start

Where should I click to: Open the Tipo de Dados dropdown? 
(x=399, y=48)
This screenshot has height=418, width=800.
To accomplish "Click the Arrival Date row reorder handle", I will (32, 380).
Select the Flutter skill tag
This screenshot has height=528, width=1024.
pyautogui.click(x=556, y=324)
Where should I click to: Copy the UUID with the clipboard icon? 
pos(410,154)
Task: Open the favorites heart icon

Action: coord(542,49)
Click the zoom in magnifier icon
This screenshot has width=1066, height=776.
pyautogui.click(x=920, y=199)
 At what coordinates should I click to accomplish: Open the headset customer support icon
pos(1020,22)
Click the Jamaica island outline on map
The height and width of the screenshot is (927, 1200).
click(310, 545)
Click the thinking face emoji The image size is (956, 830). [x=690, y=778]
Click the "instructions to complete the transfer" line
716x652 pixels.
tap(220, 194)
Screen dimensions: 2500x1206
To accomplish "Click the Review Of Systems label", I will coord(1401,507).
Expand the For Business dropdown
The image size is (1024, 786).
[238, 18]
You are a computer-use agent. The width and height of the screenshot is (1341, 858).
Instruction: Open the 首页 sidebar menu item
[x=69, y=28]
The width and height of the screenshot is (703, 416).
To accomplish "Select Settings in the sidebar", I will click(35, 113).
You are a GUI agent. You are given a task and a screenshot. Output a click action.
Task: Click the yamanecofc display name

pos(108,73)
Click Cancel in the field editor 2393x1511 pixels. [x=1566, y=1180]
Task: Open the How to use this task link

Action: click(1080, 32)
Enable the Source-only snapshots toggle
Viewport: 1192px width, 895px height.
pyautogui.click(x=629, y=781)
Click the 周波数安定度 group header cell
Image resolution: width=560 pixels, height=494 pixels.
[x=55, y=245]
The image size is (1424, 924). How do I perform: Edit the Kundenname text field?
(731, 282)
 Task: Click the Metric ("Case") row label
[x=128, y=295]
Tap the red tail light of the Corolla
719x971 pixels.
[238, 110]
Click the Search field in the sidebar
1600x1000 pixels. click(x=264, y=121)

end

Gather every line of the items above that contains the word "dropdown", and copy each of those lines in full. Only matches in the same case count.

Where should I click to: Open the Tipo de Dados dropdown? 
Expand the For Business dropdown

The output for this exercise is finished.